• PROBLEM DETAILS
Repeat the records. Leave nothing out.
+++ DATASET +++
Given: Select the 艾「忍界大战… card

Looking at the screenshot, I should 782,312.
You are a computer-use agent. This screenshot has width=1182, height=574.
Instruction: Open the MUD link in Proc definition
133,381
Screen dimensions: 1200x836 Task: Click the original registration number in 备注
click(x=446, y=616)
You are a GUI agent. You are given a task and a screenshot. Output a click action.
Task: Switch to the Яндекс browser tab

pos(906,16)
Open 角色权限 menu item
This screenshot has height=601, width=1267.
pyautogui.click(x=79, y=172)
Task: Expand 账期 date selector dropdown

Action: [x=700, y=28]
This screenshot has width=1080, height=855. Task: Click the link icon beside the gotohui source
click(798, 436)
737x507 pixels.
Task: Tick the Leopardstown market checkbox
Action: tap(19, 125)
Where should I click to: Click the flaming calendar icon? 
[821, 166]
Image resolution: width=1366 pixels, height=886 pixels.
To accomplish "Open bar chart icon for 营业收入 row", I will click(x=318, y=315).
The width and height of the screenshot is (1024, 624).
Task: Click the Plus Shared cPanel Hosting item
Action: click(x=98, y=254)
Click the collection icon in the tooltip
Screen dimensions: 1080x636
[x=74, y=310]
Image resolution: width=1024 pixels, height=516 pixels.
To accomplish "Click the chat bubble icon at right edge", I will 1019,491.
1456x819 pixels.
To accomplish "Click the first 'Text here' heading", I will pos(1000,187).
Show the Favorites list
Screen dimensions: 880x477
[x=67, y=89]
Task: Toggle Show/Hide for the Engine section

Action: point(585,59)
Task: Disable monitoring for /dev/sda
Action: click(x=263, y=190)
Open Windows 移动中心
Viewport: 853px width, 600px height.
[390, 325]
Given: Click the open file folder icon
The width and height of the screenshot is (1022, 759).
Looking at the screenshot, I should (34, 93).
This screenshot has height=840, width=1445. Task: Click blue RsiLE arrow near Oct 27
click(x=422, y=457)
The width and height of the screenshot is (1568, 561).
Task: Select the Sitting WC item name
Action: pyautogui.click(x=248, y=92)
+++
• RESULT OF THIS TASK
Given: Select the 艾「忍界大战… card

Looking at the screenshot, I should 782,312.
You are a computer-use agent. This screenshot has width=1182, height=574.
Instruction: Open the MUD link in Proc definition
133,381
Screen dimensions: 1200x836 Task: Click the original registration number in 备注
click(x=446, y=616)
You are a GUI agent. You are given a task and a screenshot. Output a click action.
Task: Switch to the Яндекс browser tab

pos(906,16)
Open 角色权限 menu item
This screenshot has height=601, width=1267.
pyautogui.click(x=79, y=172)
Task: Expand 账期 date selector dropdown

Action: [x=700, y=28]
This screenshot has width=1080, height=855. Task: Click the link icon beside the gotohui source
click(798, 436)
737x507 pixels.
Task: Tick the Leopardstown market checkbox
Action: tap(19, 125)
Where should I click to: Click the flaming calendar icon? 
[821, 166]
Image resolution: width=1366 pixels, height=886 pixels.
To accomplish "Open bar chart icon for 营业收入 row", I will click(x=318, y=315).
The width and height of the screenshot is (1024, 624).
Task: Click the Plus Shared cPanel Hosting item
Action: click(x=98, y=254)
Click the collection icon in the tooltip
Screen dimensions: 1080x636
[x=74, y=310]
Image resolution: width=1024 pixels, height=516 pixels.
To accomplish "Click the chat bubble icon at right edge", I will 1019,491.
1456x819 pixels.
To accomplish "Click the first 'Text here' heading", I will pos(1000,187).
Show the Favorites list
Screen dimensions: 880x477
[x=67, y=89]
Task: Toggle Show/Hide for the Engine section

Action: point(585,59)
Task: Disable monitoring for /dev/sda
Action: click(x=263, y=190)
Open Windows 移动中心
Viewport: 853px width, 600px height.
[390, 325]
Given: Click the open file folder icon
The width and height of the screenshot is (1022, 759).
Looking at the screenshot, I should (34, 93).
This screenshot has height=840, width=1445. Task: Click blue RsiLE arrow near Oct 27
click(x=422, y=457)
The width and height of the screenshot is (1568, 561).
Task: Select the Sitting WC item name
Action: pyautogui.click(x=248, y=92)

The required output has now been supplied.